Augusto de Campos inicia sua prática tradutória em conjunto com poetas do 
movimento concretista, como seu irmão, Haroldo de Campos e Décio Pignatari, 
tendo como uma de suas principais inspirações Ezra Pound, chegando a apontá-lo 
como um modelo de tradutor criativo e moderno, assim traduzindo para o português 
poetas que considerava impactantes, criativos e revolucionários, os quais seriam 
convenientes a seu gosto. Em 2008, lança Emily Dickinson: não sou ninguém, 
reunindo quarenta e cinco traduções da poetisa e apontando particularidades dos 
poemas tratados. 
Nicolas Pelicioni, estudioso na área de Teoria e Estudos Literários, 
desenvolve um trabalho de Doutorado em Letras pela UNESP, campus de São João 
do Rio Preto, além de possuir um blog literário criado no intuito de discutir temáticas 
diversas, expor trabalhos desenvolvidos ou que fundamentem pesquisas 
acadêmicas, incluindo também o trabalho com línguas estrangeiras. No ano de 
2016, postou a sua tradução para o poema I felt a Funeral, in my Brain, de Emily 
Dickinson, destacando a sua proposta tradutória como uma “molecagem”. Pelicioni 
também analisa e discute a respeito de prosa, realizando discussões bastante 
pertinentes em sua página virtual. 
A seguir, analisaremos as traduções de ambos. 
 
Análise Comparativa das Traduções de Campos e Pelicioni 
O caráter deste trabalho não se configura como qualitativo, a fim de apontar 
a melhor tradução proposta entre os dois tradutores. No entanto, cabe aqui o dever 
de discutir as estratégias utilizadas no momento de versão da língua inglesa para a 
língua portuguesa, as escolhas realizadas em função da forma, métrica, rima e 
conteúdo, além de debater a respeito de como esses processos revelam a 
intencionalidade dos tradutores e sua influência na construção de sentido. 

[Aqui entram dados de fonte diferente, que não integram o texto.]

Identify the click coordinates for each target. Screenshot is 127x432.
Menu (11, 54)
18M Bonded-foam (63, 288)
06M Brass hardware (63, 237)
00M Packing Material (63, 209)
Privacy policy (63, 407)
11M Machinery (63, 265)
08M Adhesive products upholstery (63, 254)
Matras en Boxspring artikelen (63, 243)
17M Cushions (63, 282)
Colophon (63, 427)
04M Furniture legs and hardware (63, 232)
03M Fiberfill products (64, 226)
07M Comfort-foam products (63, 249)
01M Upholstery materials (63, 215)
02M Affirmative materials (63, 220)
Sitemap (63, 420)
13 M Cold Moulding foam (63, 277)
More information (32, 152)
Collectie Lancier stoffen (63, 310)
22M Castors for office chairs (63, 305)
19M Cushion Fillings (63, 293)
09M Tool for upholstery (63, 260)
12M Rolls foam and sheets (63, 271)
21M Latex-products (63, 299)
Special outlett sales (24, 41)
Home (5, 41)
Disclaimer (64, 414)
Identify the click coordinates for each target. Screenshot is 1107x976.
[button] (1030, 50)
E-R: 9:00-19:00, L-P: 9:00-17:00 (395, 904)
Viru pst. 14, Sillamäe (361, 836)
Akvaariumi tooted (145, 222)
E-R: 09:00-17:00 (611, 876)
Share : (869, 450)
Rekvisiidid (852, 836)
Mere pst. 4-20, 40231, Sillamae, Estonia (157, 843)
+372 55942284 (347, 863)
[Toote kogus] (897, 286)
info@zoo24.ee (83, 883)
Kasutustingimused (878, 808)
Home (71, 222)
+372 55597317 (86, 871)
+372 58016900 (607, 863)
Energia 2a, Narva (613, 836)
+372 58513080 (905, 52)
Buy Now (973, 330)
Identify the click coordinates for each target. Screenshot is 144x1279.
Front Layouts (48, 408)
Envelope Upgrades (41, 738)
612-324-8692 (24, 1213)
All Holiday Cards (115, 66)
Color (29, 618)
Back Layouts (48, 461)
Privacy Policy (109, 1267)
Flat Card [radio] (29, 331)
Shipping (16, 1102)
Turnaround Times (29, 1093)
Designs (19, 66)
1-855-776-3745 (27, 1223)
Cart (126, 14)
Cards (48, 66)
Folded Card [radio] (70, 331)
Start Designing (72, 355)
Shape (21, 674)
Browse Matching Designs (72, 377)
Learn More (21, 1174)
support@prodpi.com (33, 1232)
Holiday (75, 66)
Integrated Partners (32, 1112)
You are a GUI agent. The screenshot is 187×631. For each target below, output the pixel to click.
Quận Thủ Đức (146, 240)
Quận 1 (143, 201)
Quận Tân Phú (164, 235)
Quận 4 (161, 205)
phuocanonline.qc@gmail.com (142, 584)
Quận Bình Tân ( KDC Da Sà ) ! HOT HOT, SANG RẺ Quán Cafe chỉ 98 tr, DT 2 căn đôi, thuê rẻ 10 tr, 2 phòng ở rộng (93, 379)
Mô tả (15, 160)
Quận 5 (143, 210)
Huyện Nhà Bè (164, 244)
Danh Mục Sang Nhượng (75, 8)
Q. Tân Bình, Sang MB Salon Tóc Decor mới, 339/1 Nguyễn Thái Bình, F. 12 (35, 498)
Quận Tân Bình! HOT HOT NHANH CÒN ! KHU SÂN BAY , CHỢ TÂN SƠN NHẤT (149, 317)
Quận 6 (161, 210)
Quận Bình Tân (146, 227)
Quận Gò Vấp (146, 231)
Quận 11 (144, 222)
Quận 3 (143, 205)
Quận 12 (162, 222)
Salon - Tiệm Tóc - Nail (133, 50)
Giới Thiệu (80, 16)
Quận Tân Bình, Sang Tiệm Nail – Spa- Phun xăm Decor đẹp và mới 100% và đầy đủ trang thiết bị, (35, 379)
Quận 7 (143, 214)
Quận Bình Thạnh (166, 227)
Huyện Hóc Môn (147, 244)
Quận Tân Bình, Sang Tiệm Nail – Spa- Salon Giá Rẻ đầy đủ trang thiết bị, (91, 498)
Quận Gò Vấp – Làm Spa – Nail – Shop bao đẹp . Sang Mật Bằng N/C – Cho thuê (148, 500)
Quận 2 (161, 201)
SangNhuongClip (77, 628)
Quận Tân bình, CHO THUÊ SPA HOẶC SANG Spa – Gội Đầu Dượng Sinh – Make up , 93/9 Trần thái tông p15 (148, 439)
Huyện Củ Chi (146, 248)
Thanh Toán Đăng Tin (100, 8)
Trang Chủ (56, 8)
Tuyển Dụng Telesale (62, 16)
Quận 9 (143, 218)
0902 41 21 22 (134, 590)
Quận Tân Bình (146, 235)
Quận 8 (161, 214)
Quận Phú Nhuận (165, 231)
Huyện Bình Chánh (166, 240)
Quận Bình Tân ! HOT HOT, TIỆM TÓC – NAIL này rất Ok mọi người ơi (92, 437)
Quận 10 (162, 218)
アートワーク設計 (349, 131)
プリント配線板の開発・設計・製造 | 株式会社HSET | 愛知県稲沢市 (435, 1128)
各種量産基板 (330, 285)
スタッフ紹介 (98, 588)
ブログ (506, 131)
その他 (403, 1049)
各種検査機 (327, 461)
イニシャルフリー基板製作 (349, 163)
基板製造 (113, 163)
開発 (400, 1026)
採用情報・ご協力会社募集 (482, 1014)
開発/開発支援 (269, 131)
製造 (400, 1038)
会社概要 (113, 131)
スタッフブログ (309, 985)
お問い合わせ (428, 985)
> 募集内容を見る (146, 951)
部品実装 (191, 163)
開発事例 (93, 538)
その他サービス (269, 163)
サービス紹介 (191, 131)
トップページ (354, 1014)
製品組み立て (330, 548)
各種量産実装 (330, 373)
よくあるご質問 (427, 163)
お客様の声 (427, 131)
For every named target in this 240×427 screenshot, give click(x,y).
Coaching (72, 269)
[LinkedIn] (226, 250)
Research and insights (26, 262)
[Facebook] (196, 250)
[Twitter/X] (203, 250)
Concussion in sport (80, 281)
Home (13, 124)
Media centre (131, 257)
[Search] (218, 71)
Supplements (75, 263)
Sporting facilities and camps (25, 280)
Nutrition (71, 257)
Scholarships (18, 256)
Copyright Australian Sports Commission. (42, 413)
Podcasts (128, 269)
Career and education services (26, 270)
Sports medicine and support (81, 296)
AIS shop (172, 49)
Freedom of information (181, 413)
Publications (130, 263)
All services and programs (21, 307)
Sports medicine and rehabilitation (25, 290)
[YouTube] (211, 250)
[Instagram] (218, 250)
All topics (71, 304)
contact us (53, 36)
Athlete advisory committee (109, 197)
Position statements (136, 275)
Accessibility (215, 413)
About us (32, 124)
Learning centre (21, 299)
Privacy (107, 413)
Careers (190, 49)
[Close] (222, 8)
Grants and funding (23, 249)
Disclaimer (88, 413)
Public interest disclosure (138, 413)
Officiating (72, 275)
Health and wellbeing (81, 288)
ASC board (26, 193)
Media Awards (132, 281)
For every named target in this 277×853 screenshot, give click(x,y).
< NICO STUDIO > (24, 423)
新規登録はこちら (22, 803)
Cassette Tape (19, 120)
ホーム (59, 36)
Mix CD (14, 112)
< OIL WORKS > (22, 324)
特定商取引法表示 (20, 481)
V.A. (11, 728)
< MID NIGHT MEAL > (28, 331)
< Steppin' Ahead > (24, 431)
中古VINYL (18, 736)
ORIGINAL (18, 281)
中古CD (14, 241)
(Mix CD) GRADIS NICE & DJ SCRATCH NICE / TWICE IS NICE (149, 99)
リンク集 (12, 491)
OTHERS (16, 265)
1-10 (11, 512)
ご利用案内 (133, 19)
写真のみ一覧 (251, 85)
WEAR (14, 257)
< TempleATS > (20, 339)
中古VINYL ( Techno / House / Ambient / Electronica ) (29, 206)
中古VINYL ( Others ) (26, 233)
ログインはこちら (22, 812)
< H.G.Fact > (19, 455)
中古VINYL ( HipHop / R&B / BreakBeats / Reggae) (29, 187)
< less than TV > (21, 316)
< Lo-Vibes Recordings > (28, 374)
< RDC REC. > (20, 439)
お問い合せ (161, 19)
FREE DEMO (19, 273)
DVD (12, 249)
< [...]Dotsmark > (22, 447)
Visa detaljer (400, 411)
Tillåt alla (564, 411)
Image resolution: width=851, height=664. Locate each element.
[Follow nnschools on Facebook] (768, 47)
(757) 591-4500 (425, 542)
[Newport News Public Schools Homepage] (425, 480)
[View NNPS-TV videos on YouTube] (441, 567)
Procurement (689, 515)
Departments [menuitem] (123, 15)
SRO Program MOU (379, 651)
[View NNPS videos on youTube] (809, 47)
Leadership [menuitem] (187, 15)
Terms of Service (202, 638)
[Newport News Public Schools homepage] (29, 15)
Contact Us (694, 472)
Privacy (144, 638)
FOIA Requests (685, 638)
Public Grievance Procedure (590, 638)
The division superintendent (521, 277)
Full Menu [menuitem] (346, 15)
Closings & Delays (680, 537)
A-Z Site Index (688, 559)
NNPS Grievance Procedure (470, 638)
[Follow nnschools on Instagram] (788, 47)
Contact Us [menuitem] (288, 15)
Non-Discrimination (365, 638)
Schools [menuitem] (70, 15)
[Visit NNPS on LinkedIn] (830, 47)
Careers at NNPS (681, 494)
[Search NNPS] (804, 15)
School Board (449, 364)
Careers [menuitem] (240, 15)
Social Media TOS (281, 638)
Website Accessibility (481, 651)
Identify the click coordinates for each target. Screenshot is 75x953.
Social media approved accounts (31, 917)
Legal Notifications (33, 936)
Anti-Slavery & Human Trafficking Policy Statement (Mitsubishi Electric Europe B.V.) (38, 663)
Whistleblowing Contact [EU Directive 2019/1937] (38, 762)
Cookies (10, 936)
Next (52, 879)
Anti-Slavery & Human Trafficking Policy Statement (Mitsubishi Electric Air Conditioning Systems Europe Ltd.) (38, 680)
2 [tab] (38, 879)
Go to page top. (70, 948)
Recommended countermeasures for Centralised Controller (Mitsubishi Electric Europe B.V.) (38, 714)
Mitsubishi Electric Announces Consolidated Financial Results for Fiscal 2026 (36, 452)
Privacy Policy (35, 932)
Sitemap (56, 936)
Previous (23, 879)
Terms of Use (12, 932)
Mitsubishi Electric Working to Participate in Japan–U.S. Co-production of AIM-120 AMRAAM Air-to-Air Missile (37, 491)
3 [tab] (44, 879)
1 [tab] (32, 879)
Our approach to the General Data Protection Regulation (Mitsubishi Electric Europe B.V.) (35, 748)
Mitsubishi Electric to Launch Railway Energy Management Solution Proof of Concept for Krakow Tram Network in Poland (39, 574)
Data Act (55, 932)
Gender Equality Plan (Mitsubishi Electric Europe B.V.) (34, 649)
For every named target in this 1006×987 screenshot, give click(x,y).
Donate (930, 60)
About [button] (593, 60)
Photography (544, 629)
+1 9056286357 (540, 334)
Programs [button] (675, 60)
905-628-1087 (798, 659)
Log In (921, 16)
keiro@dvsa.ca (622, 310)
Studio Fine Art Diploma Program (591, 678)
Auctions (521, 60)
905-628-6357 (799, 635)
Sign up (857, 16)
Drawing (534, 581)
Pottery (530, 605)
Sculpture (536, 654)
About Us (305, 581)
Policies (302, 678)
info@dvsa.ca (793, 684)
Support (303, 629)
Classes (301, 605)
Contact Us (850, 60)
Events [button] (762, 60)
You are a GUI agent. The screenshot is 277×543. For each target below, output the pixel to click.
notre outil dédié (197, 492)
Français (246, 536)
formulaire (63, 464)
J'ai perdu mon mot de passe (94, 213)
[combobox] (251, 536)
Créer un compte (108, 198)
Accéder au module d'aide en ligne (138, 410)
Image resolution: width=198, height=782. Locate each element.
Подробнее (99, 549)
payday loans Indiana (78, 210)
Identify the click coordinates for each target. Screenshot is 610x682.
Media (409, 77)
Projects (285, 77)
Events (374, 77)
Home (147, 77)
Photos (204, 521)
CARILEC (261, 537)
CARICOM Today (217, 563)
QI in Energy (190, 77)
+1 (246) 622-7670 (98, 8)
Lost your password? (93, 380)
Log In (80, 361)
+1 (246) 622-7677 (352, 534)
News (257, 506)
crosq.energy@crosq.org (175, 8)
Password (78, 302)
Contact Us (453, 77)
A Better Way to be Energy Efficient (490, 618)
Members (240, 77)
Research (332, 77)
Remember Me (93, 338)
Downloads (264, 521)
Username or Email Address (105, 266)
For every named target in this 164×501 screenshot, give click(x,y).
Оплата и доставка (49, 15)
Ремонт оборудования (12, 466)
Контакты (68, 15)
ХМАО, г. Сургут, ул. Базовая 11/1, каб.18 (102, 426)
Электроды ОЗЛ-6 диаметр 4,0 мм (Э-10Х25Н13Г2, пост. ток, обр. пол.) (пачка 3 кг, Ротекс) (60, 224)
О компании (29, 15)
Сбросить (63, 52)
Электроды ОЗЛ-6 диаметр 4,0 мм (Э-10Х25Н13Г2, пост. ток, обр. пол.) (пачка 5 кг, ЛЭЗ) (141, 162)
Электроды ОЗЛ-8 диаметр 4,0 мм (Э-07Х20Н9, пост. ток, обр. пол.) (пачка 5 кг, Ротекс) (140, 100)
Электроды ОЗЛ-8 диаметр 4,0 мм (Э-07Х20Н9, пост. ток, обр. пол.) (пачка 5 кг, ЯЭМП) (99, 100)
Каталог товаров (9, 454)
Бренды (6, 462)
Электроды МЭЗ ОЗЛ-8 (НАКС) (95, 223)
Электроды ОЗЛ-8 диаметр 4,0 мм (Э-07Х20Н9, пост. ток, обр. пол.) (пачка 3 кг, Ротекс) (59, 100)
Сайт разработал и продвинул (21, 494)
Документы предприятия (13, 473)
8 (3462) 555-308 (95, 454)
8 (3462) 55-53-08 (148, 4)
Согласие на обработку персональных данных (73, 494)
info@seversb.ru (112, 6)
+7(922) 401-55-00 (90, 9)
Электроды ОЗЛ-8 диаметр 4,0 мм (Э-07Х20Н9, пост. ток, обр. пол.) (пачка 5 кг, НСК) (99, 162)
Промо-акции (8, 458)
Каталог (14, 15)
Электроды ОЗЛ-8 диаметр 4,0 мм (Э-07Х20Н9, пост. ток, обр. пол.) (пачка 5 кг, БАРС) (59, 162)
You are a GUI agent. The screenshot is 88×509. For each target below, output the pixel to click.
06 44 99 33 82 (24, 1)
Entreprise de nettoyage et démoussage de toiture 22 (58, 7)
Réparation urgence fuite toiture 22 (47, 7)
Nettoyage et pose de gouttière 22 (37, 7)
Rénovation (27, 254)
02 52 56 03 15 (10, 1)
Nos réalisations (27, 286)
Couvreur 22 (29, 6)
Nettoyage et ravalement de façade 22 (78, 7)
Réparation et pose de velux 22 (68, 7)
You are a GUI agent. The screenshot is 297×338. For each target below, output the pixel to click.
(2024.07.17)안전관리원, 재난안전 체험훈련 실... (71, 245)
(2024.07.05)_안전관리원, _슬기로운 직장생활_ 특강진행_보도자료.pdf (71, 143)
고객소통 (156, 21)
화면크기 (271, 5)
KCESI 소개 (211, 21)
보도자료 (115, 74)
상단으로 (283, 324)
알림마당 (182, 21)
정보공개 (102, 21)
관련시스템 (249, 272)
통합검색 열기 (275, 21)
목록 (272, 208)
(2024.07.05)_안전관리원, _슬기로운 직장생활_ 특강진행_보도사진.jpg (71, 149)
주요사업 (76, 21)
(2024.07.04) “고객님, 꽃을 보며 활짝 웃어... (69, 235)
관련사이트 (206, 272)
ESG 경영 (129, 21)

O poema escolhido não possui título, assim como os demais poemas 
escritos por Emily Dickinson. Desta forma, adotaremos o verso inicial, “I felt a 
Funeral, in my Brain”, visto que é a forma mais buscada e veiculada do poema 
durante o ato de pesquisa. 
Iniciamos a análise com a transcrição do poema. 
 
I felt a Funeral, in my Brain, 
And Mourners to and fro 
Kept treading - treading – till it seemed 
That Sense was breaking through – 
 
And when they all were seated, 
A Service, like a Drum – 
Kept beating – beating – till I thought 
My mind was going numb – 
 
And then I heard them lift a Box 
And creak across my Soul 
With those same Boots of Lead, again, 
Then Space - began to toll, 
 
As all the Heavens were a Bell, 
And Being, but an Ear, 
And I, and Silence, some strange Race, 
Wrecked, solitary, here – 
 
And then a Plank in Reason, broke, 
And I dropped down, and down – 
And hit a World, at every plunge, 
And Finished knowing – then – 
 
De maneira forte e tocante, Dickinson utiliza em seu poema a metáfora de 
um funeral para relatar a perda da consciência do eu-lírico, que passa a experienciar 
um estado de insanidade. A seguir, temos a análise da primeira estrofe. 
 
 
Inicialmente, observa-se algumas escolhas inusitadas já no primeiro verso. 
Augusto de Campos opta por traduzir a palavra Funeral [Funeral], que representa 
uma cerimônia, um ritual de passagem da vida para a morte, pelo termo “Féretro”, 
uma espécie de caixão. Embora tenha optado por substituir a cerimônia por um 
elemento, nota-se que a escolha foi feita em vista de manter a proximidade fonética 
da palavra Cérebro. Nicolas Pelicioni, por sua vez, utiliza o termo “Enterro”, o que 
logo rompe com a ideia ritualística proposta por Dickinson e trazendo uma ação 
finalizada, em que o corpo, ou no caso, os sentidos, já foram sepultados. No 
entanto, consegue manter a aliteração entre a palavra “minha” e a tradução de 
“Brain” como “Mente”. 
Um aspecto que merece atenção é o fato de Pelicioni traduzir o verbo Felt 
[Senti] como “Sinto”, ao invés de sua forma no pretérito expressa no poema de 
Dickinson, trazendo a ideia de que os acontecimentos relatados pelo eu-lírico 
estejam acontecendo no momento em que são descritos. Trata-se de uma escolha 
bastante inusitada do tradutor, que irá manter esse padrão nos verbos durante todo 
o poema, por vezes até transformando-os em ações futuras. A princípio, é possível 
compreender que a tradução de Nicolas Pelicioni se configura como uma espécie de 
recriação, trazendo características que, embora arriscadas, também se destacam de 
maneira inovadora e alternativa e demarcam a sua presença enquanto tradutor. 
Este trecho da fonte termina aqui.